## Task item
Reproduce every line in the listing that contains the word "number".
▼
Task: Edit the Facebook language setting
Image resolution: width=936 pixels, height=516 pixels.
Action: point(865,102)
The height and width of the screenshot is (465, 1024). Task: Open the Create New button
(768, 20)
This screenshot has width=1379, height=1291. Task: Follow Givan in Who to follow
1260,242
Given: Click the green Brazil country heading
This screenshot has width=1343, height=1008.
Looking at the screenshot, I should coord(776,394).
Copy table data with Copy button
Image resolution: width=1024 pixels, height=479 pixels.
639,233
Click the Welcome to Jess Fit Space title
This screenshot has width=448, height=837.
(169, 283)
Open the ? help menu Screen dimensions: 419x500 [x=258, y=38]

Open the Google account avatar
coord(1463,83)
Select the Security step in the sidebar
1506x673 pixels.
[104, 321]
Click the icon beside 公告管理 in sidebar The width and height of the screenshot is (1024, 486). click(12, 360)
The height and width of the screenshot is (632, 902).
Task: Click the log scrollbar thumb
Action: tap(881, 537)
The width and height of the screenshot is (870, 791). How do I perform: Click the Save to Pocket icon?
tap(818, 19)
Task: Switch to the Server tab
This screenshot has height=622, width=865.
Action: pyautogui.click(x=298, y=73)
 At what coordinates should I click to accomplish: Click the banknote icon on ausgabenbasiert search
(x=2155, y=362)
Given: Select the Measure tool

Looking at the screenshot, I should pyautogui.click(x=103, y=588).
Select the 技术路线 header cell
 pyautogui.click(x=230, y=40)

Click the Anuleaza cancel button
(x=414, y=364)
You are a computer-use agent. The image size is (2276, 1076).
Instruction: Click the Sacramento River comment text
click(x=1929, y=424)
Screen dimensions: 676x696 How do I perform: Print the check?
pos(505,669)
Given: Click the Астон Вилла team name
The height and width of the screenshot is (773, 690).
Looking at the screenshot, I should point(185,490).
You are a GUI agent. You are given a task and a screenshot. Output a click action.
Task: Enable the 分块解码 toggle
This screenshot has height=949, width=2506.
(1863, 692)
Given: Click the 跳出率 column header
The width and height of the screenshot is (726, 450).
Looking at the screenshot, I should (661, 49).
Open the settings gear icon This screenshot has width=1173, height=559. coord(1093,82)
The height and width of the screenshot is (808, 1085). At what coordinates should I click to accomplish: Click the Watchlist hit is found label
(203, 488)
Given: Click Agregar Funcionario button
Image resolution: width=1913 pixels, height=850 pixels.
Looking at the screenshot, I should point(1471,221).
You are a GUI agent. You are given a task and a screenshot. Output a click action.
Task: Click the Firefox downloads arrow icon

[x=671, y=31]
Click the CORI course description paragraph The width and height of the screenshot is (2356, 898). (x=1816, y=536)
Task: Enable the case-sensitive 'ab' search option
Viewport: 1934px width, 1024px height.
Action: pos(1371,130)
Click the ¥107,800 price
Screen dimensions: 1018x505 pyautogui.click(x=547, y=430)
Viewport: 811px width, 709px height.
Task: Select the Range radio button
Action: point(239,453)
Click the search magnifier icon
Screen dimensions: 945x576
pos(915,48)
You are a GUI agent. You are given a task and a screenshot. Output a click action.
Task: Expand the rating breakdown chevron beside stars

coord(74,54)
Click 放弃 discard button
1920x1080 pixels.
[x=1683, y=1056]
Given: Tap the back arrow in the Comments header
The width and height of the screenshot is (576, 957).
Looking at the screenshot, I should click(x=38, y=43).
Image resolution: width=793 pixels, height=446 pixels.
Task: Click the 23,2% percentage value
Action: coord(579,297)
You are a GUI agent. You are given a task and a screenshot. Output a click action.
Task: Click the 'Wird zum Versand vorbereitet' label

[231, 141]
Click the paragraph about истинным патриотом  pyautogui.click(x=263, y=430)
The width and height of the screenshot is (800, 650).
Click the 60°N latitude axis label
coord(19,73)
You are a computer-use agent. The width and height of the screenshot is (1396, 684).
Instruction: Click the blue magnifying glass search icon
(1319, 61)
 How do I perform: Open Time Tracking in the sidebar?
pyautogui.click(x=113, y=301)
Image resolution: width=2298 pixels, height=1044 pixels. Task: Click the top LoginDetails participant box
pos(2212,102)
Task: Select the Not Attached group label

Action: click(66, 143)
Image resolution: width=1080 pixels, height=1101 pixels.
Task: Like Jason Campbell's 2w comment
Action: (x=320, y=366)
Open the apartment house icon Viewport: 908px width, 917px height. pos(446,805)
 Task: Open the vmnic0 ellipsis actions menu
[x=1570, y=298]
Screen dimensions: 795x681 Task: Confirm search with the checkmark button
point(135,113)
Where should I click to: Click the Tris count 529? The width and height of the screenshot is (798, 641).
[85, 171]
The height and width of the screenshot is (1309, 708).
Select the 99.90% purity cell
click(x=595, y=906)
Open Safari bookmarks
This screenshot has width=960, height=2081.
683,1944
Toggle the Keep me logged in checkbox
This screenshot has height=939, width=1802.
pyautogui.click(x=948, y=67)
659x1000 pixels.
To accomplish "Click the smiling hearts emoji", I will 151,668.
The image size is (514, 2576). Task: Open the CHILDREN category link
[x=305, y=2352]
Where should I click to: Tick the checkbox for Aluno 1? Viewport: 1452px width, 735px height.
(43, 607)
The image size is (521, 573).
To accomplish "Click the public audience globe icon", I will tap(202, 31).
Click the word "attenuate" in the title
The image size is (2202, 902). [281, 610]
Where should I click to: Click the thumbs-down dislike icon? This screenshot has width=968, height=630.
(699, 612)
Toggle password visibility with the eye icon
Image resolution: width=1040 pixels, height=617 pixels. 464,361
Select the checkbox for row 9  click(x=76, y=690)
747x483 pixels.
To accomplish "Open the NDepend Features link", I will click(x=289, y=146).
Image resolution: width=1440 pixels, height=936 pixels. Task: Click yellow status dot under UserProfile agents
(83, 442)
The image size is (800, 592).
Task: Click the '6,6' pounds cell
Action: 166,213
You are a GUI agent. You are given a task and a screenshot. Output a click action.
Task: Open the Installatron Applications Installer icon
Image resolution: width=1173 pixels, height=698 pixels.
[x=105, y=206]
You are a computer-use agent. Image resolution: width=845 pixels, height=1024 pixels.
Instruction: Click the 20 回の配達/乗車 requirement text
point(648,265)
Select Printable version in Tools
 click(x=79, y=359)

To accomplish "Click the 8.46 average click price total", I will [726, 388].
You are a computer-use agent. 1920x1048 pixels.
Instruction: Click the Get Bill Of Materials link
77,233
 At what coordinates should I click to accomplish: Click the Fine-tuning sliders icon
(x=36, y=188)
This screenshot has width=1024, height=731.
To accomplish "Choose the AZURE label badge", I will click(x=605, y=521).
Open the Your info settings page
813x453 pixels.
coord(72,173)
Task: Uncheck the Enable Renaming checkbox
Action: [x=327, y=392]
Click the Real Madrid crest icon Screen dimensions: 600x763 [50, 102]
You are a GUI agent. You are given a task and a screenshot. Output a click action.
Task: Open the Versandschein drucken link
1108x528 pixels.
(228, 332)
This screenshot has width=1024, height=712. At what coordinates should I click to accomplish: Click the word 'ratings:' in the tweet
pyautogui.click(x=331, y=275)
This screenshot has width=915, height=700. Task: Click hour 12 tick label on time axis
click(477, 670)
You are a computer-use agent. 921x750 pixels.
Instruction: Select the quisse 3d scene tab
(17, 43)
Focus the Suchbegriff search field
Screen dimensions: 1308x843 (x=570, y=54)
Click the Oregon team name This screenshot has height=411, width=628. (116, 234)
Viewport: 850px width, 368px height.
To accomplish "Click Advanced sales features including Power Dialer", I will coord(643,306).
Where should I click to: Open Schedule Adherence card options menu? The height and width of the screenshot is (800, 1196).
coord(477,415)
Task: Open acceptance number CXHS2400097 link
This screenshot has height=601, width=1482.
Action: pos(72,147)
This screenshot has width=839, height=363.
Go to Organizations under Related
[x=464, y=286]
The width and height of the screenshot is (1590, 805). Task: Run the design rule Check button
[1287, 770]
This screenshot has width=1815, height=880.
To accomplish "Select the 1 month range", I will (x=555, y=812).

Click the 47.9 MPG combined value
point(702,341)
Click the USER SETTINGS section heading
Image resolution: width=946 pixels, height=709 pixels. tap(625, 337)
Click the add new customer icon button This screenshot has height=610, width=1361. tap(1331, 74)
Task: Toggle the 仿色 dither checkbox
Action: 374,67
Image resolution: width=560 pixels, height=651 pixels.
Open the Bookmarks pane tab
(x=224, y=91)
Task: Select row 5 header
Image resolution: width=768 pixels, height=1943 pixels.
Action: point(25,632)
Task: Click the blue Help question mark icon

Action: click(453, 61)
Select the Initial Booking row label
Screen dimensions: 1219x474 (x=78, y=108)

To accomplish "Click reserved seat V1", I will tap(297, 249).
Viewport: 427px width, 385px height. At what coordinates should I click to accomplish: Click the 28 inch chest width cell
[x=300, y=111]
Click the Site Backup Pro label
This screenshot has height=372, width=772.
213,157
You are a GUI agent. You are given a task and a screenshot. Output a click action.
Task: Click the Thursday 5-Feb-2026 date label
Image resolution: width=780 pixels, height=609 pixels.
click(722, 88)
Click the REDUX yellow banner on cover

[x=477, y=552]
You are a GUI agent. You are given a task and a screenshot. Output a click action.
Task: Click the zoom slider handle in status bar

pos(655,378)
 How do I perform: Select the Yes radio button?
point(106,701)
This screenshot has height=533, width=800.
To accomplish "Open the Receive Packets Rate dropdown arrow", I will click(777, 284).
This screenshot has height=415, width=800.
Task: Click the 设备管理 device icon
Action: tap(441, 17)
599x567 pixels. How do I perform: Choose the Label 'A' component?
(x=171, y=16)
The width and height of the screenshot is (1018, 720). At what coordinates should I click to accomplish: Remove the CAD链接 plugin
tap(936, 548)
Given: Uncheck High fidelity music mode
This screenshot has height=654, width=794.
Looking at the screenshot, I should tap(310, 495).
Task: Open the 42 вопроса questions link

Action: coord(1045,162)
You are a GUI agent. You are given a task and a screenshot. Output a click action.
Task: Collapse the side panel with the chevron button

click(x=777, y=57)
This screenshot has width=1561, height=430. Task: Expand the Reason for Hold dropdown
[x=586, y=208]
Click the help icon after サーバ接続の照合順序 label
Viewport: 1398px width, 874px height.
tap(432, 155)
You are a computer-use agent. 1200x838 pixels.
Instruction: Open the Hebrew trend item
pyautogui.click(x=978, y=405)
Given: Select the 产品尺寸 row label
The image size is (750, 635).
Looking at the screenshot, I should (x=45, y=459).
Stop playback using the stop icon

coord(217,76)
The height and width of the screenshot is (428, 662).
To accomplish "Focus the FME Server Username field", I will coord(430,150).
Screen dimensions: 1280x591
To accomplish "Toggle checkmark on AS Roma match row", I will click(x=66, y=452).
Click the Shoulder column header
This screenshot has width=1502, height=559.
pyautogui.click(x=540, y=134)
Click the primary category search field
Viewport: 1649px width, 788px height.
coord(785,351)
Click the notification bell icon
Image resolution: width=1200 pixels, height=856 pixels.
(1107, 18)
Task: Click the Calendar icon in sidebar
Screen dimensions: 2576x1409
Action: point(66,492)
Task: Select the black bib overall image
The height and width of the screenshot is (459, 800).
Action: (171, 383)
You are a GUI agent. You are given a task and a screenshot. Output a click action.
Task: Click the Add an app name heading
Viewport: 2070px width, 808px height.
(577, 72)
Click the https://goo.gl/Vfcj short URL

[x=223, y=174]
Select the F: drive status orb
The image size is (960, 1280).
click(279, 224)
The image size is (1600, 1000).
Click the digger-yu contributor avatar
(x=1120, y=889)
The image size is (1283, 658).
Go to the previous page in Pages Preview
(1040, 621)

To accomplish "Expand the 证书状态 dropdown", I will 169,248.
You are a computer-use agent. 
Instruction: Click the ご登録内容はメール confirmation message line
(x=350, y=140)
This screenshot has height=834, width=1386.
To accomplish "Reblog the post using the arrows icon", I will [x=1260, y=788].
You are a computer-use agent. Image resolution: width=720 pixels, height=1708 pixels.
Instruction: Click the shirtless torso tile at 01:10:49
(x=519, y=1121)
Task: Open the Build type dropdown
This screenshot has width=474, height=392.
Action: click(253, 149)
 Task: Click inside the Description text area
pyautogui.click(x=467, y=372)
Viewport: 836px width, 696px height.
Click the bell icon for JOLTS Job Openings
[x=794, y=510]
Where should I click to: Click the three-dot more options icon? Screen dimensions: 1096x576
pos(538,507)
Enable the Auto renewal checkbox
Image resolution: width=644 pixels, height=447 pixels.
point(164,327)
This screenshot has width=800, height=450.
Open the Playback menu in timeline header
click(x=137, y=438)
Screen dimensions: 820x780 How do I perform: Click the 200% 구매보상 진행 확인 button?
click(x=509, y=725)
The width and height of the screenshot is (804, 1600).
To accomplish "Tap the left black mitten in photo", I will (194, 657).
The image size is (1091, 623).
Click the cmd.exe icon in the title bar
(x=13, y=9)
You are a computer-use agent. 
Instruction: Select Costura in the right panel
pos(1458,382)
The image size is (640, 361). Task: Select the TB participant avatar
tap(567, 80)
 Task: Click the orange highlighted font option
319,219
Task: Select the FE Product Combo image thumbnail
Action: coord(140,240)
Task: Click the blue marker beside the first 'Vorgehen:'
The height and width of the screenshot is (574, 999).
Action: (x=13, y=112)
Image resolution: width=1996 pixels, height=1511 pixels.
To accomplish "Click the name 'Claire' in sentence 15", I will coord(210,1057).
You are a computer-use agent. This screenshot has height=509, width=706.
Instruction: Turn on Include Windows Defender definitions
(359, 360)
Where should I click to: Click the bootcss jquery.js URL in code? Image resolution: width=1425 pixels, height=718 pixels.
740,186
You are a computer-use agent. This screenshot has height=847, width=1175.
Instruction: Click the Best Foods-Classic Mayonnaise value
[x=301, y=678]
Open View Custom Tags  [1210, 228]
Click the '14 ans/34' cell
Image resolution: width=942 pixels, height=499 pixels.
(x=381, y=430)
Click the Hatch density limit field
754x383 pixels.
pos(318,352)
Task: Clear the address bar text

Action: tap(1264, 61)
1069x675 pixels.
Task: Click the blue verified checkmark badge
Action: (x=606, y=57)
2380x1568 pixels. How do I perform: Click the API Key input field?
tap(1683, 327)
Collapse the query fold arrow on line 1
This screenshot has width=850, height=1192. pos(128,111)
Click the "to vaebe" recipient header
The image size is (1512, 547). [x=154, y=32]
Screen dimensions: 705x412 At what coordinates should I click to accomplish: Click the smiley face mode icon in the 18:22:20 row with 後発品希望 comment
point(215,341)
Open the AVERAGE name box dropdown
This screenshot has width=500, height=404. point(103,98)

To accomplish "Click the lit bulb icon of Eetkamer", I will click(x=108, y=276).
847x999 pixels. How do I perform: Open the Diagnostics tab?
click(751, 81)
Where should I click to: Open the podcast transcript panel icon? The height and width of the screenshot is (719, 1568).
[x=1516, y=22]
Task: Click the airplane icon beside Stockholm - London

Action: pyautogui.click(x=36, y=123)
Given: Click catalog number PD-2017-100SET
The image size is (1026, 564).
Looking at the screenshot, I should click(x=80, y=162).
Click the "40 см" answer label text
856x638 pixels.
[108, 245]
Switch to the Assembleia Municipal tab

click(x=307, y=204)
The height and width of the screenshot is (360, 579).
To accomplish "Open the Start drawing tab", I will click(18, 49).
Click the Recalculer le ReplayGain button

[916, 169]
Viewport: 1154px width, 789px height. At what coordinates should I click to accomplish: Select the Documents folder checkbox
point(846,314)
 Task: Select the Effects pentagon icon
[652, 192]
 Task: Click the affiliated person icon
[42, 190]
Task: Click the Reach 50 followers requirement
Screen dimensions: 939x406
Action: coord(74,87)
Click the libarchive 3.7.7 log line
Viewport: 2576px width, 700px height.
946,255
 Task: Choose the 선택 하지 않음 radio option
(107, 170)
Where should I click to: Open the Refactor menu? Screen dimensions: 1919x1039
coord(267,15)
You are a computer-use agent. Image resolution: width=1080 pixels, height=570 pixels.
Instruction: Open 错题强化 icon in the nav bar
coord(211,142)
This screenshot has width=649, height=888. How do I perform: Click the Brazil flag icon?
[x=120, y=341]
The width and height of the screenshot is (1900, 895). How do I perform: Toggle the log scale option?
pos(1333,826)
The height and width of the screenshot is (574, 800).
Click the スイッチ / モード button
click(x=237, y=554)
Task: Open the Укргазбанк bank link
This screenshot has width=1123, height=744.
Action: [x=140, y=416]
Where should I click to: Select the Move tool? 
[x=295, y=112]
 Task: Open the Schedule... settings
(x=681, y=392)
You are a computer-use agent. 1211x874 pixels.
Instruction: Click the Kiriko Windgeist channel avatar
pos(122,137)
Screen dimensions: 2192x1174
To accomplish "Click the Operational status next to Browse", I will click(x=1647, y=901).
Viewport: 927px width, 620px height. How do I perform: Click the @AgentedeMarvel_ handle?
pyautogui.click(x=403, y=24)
▲
## Answer box
Task: Open acceptance number CXHS2400097 link
Given: Click catalog number PD-2017-100SET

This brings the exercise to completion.